Based on the solvency ratios of Atlas Energy Solutions Inc. for the periods ending June 30, 2024, September 30, 2024, and December 31, 2024, we can assess the company's financial health and ability to meet its long-term obligations.

1. Debt-to-assets ratio:
- The debt-to-assets ratio indicates the proportion of a company's assets that are financed through debt.
- Atlas Energy Solutions Inc. maintained a relatively stable debt-to-assets ratio throughout the period, ranging from 0.22 to 0.24.
- This suggests that around 22% to 24% of the company's total assets were funded by debt.

2. Debt-to-capital ratio:
- The debt-to-capital ratio measures the percentage of a company's capital structure that is comprised of debt.
- Atlas Energy Solutions Inc. consistently had a debt-to-capital ratio of around 30% during the period under review.
- This indicates that 30% of the company's total capital was sourced from debt financing.

3. Debt-to-equity ratio:
- The debt-to-equity ratio indicates the extent to which a company is leveraged by debt relative to its shareholders' equity.
- Atlas Energy Solutions Inc. saw a slight increase in its debt-to-equity ratio from 0.42 to 0.45 between June and December 2024.
- This suggests that for every dollar of equity, the company had 42 to 45 cents of debt over the period.

4. Financial leverage ratio:
- The financial leverage ratio reflects the proportion of a company's assets that are financed through debt.
- Atlas Energy Solutions Inc. experienced a gradual increase in its financial leverage ratio, climbing from 1.87 in June 2024 to 1.90 by December 2024.
- This indicates that the company's debt was financing approximately 1.87 to 1.90 times its assets.

In summary, Atlas Energy Solutions Inc. maintained moderate levels of debt utilization during the period, with stable debt-to-assets and debt-to-capital ratios. However, the uptick in the debt-to-equity ratio and the financial leverage ratio suggests a slight increase in leverage over time, which may warrant further monitoring to ensure the company's solvency and financial stability.


Coverage ratios

Dec 31, 2024 Sep 30, 2024 Jun 30, 2024
Interest coverage 28.52 4.59 8.12

Interest coverage is a crucial financial ratio that indicates a company's ability to meet its interest obligations on outstanding debt. In the case of Atlas Energy Solutions Inc., the interest coverage ratio has shown significant fluctuations over the past three quarters.

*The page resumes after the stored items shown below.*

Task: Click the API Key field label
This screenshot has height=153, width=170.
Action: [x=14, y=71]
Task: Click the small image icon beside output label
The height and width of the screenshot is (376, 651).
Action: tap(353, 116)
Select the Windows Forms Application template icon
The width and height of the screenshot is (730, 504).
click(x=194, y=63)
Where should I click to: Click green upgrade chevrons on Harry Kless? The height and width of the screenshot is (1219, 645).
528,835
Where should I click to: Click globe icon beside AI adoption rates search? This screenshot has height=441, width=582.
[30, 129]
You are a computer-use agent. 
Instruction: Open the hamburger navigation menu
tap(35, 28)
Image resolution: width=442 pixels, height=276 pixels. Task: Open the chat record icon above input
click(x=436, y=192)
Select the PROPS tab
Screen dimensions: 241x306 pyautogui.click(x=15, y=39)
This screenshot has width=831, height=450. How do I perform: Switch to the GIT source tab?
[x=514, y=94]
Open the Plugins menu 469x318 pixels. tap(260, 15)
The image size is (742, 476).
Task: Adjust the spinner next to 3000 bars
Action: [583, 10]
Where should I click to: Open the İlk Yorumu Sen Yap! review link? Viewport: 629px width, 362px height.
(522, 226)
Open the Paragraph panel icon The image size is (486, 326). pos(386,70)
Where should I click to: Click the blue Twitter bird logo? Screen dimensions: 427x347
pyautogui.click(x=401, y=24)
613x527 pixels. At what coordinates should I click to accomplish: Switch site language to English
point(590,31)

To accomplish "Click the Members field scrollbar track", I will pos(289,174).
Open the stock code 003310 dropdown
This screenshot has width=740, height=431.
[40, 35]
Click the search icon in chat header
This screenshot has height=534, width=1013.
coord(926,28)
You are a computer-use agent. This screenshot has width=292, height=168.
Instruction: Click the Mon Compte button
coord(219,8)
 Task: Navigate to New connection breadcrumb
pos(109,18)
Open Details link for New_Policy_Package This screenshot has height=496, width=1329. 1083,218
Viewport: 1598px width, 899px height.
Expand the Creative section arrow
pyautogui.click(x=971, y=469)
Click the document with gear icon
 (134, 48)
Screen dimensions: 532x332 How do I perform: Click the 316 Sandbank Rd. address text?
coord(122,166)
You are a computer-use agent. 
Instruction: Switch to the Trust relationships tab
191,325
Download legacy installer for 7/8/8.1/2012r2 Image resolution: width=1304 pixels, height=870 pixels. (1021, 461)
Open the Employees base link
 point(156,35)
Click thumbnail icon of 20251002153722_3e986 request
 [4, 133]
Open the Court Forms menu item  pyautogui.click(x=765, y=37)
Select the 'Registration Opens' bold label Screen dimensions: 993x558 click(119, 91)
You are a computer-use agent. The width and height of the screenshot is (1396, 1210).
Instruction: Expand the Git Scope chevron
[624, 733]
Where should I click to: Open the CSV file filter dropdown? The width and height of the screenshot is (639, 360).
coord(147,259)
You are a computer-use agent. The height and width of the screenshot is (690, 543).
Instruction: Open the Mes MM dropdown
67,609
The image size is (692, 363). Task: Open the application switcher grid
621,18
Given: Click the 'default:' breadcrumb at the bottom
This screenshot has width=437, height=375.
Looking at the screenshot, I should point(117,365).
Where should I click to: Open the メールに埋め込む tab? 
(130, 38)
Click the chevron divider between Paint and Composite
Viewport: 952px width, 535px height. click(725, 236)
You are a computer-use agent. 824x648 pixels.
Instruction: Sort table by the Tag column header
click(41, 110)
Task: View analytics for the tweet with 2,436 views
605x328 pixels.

As of June 30, 2024, the interest coverage ratio was calculated at 8.12. This suggests that the company generated sufficient operating income to cover its interest expenses nearly eight times over. While this indicates a healthy ability to meet interest payments, it's essential to monitor any potential shifts in the ratio.

Moving on to September 30, 2024, the interest coverage ratio experienced a decline to 4.59. This decrease raises concerns as it indicates that the company's operating income may not be adequate to cover its interest obligations comfortably. A ratio below 5 typically raises warning flags for potential financial distress.

However, the situation improved significantly by December 31, 2024, where the interest coverage ratio soared to 28.52. This surge suggests that Atlas Energy Solutions Inc. experienced a substantial increase in operating income relative to its interest expenses. A ratio this high implies a robust ability to meet interest payments and indicates a healthy financial position.

Overall, while the fluctuations in the interest coverage ratio of Atlas Energy Solutions Inc. may initially raise concerns, the significant increase in the ratio by the end of December 2024 indicates an improvement in the company's ability to service its debt. It is essential for stakeholders to closely monitor future developments in the interest coverage ratio to assess the company's financial health and debt repayment capacity effectively.